I’ve been wanting to create & implement systems for various parts of my life for a while. With suspected late-diagnosed autism/ADHD and other issues, I think an outlined process for my recurring tasks would save so much time and energy, not to mention mental fatigue!
So far, I’ve struggled to determine the best methods for documenting these systems, much less creating them. But, with some more brainstorming and potential research, I’ll figure it out eventually. Feel free to comment with suggestions if you’ve got them!
Set categorised short-term goals.
I have a detailed five-year plan outlining my goals in various subsets of my life, similarly to my 101 in 1,001 list. In the past, I broke those down into yearly, quarterly, weekly, and daily mini goals. Lately, though, that breakdown has fallen to the wayside, too.
As I plan ahead, I’m trying out a sort of opposite method this time. I’ll be setting short-term goals outright, with the backdrop of my ultimate milestones. Best of all, I’m starting today, with the start of a fresh, new quarter! Few things motivate me as much as a blank slate, however unimportant that might be in the grand scheme of things.

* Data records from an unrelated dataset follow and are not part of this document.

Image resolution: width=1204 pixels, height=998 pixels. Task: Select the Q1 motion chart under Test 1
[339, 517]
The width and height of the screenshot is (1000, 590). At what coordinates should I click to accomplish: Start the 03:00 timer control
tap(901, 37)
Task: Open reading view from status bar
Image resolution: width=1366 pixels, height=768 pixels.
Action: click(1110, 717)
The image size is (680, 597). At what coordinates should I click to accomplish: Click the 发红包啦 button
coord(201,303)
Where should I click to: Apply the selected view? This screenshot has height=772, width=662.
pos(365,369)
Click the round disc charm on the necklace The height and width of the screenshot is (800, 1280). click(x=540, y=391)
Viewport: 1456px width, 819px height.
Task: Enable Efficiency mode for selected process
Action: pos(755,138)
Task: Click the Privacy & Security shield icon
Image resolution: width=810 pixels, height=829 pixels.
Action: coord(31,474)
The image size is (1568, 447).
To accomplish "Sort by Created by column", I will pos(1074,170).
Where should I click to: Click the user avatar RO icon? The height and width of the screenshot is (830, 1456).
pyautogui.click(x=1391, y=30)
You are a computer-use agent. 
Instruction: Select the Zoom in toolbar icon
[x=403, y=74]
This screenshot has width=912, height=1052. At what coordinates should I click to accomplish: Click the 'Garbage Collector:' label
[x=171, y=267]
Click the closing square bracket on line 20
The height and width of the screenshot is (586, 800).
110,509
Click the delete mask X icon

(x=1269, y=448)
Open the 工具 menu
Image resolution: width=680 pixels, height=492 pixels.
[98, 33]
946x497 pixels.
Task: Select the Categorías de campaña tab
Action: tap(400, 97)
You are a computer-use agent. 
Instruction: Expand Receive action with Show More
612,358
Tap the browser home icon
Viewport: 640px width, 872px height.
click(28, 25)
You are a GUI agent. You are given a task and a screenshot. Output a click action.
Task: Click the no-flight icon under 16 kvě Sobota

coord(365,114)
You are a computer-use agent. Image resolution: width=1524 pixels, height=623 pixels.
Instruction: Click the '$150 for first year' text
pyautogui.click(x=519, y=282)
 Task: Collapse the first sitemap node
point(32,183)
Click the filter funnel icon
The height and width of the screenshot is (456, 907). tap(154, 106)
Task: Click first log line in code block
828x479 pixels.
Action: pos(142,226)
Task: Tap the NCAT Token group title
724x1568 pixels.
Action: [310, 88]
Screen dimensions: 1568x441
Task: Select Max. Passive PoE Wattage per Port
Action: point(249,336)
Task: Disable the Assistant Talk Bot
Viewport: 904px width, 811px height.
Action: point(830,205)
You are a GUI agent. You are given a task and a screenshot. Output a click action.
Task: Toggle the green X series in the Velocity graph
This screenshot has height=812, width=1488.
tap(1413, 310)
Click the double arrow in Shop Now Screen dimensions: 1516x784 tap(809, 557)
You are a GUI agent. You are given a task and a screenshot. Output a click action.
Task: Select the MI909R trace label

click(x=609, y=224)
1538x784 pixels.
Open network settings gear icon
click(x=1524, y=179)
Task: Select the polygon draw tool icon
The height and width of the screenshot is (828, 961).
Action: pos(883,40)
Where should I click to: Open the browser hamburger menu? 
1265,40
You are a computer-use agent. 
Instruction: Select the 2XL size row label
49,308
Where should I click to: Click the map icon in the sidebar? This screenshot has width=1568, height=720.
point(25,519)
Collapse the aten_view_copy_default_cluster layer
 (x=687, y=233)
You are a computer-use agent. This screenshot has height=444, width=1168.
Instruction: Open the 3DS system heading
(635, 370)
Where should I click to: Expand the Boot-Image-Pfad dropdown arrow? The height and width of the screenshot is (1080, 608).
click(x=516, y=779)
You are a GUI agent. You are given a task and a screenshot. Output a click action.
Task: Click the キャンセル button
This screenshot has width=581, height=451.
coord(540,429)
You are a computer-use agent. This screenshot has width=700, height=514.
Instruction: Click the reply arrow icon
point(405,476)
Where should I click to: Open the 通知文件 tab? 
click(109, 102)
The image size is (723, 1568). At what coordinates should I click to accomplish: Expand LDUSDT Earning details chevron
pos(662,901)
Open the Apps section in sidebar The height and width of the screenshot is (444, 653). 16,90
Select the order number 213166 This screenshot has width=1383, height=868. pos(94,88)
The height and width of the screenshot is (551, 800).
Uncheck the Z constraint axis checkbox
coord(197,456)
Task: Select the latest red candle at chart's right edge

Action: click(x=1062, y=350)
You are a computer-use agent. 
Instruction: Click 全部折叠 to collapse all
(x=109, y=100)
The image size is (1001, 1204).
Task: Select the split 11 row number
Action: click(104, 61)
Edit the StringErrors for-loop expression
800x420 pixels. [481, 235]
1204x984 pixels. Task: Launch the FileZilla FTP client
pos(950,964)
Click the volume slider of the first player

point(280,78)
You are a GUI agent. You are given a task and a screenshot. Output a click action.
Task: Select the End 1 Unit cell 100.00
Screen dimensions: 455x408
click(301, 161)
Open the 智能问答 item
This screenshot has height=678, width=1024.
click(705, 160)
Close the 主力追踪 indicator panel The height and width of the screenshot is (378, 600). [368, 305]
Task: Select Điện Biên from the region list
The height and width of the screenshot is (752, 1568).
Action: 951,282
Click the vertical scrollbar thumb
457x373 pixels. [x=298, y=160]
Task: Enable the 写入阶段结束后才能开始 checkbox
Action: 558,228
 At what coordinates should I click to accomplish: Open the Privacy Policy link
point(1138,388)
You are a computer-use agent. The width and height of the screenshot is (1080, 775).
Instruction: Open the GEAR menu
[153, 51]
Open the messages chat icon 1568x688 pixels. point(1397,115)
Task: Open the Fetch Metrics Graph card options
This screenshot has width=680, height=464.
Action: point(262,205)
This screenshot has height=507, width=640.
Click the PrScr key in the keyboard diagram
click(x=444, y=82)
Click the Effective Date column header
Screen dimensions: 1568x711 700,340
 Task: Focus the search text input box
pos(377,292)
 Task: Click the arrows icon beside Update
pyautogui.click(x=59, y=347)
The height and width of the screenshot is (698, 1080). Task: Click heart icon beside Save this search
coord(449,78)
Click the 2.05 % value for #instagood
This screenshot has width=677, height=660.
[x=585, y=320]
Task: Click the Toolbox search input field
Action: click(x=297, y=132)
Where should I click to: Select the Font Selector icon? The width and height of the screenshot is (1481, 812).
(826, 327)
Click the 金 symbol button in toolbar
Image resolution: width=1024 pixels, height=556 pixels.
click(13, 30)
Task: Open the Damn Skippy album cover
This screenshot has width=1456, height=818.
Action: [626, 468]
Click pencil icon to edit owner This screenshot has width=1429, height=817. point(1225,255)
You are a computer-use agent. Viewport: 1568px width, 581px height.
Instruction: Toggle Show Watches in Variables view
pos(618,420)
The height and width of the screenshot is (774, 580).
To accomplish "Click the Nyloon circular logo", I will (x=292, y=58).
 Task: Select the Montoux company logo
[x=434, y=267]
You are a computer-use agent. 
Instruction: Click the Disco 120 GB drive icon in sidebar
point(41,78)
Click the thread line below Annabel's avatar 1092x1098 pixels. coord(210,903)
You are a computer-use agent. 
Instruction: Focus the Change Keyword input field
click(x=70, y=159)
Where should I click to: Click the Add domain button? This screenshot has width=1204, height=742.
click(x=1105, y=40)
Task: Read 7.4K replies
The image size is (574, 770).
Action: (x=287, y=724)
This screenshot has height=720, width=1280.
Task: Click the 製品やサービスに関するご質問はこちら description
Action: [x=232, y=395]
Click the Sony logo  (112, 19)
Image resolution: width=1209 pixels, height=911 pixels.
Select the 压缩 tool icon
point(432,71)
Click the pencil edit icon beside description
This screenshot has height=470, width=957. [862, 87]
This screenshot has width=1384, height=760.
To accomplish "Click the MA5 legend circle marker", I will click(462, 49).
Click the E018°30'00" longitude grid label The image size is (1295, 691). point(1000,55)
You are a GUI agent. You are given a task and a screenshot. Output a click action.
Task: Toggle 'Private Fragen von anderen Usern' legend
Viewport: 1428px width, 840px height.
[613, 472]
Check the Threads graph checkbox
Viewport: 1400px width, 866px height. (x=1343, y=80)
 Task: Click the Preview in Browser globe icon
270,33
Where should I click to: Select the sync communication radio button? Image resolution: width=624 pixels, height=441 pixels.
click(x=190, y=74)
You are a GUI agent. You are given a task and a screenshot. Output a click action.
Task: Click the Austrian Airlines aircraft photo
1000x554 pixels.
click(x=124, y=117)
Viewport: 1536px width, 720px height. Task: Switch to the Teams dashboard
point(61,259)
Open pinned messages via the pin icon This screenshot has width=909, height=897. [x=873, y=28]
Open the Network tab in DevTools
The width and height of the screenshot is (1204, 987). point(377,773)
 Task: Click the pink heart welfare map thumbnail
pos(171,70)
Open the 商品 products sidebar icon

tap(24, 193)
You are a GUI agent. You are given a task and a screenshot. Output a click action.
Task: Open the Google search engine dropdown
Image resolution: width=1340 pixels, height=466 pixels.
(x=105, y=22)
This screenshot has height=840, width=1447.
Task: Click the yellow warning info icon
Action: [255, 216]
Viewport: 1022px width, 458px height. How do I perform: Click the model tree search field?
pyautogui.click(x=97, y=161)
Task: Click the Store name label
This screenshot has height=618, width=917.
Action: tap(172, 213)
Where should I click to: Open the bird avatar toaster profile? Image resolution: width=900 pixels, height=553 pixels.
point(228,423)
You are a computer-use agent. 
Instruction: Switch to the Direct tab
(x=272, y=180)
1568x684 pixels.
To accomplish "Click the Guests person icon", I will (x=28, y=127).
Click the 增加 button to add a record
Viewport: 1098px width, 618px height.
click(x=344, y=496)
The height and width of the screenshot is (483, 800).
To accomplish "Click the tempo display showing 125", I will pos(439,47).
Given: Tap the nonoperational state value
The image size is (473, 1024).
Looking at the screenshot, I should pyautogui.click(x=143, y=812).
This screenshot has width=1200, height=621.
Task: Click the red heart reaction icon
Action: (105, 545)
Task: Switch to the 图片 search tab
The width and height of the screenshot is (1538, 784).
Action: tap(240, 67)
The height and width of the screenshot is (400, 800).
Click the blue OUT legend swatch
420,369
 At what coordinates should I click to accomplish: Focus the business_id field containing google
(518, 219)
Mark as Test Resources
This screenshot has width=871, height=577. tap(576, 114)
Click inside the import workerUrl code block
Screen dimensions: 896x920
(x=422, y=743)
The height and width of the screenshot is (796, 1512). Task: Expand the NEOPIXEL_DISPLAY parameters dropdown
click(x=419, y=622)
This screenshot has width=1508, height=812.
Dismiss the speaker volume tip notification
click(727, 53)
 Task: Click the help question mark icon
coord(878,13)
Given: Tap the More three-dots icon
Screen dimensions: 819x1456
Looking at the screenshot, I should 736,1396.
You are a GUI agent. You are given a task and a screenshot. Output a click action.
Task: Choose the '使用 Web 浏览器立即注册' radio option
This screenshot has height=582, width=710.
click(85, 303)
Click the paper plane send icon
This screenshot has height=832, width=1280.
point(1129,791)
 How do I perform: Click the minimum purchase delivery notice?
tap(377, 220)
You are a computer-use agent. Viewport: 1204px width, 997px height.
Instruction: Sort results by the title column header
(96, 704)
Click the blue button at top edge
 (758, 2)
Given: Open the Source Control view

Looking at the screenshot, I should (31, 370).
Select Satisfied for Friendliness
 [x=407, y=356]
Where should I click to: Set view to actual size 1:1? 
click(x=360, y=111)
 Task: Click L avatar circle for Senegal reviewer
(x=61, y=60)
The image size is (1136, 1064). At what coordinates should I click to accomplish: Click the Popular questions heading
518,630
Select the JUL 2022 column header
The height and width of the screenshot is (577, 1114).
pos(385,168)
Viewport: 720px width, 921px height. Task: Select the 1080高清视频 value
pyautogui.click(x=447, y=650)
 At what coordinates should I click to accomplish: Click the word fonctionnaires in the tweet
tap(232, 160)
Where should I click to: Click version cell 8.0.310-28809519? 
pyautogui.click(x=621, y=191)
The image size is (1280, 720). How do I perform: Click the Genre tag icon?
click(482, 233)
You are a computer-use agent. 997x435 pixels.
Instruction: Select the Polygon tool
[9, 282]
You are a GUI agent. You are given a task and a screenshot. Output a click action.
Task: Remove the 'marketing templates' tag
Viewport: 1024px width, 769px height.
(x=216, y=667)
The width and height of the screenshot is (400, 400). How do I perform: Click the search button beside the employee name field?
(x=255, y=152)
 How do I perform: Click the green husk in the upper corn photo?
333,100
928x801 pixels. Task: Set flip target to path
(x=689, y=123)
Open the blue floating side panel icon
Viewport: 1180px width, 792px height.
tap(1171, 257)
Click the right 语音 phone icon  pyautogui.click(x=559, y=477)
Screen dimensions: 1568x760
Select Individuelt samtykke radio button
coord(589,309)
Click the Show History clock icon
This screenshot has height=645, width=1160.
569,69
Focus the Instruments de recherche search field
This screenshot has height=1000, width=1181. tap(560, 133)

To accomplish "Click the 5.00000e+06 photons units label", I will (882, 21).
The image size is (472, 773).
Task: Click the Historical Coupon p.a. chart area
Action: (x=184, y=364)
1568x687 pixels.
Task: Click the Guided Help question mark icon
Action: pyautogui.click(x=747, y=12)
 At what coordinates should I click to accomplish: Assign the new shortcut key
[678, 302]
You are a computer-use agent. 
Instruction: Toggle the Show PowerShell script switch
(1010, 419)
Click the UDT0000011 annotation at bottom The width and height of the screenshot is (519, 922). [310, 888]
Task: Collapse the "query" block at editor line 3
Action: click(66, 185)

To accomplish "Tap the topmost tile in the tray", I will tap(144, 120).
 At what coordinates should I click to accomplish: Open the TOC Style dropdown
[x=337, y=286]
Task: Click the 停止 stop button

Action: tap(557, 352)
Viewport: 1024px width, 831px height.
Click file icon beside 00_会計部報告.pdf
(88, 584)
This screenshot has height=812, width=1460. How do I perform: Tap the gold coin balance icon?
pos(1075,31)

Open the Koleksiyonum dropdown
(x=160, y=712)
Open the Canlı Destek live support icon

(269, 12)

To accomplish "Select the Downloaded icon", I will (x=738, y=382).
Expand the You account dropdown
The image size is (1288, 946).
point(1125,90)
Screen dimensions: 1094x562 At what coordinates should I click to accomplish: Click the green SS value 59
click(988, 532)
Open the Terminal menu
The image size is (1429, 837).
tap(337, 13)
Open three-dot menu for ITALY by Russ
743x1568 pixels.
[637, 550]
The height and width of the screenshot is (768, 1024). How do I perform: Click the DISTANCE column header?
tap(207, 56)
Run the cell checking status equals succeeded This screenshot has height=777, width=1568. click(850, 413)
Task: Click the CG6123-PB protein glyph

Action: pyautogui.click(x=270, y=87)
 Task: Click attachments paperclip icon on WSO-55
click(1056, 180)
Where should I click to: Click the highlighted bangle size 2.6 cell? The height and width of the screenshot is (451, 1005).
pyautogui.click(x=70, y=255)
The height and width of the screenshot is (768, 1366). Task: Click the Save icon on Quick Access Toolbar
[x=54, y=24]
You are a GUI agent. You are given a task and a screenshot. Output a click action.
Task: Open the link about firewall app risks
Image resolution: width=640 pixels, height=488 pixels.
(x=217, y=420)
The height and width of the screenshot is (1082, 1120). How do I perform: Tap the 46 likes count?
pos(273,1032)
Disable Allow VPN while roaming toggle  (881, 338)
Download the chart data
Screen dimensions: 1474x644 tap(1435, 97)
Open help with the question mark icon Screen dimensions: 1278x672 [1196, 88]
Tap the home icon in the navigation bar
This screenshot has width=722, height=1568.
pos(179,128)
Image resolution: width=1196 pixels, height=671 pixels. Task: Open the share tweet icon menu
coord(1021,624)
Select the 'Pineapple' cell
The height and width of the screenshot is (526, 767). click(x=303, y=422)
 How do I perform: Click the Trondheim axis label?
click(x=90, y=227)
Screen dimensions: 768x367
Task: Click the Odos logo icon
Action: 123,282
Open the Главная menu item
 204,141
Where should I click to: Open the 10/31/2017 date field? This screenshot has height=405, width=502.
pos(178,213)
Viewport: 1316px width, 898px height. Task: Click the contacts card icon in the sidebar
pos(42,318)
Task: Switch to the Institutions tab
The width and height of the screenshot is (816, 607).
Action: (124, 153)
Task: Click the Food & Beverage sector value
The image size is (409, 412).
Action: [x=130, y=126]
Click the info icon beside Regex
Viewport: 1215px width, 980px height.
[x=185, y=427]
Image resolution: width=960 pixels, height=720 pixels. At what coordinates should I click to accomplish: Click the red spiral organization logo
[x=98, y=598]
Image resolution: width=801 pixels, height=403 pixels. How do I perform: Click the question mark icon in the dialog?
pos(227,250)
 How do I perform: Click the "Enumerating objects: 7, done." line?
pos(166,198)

Check out my five-year plan(ner) to get started on some goals of your own!
Raise my rates.
This one is very specific to my businesses (particularly my freelance business), but I’m determined to start charging what I’m worth for products and services. Because I’ve struggled with money so much myself, I tend to undercharge in the hopes of being more accessible to people like me. But, in the process, I’m maintaining my own financial struggle and forcing myself into a perpetual cycle of overworking for underearning.
So, I’ll be raising my rates, researching industry standards and factoring in my skills and experience. If someone approaches me with financial need, and I’m in the position to take on the work at a discounted rate, I’ll work with them. But, if I don’t set myself up for success and self-worth upfront, I’ll just return to burnout with painful regularity.
Learn new tools to beat burnout.
I love personal development work, so I have plenty of background in various tips and methods that could help me combat symptoms of burnout. But, even still, there’s no shortage of new tools to be learned!
Recently, I invested in a massive haul of professional/personal development books. As I work through them, I’m determined to take action and implement what I learn to be a happier, healthier version of me.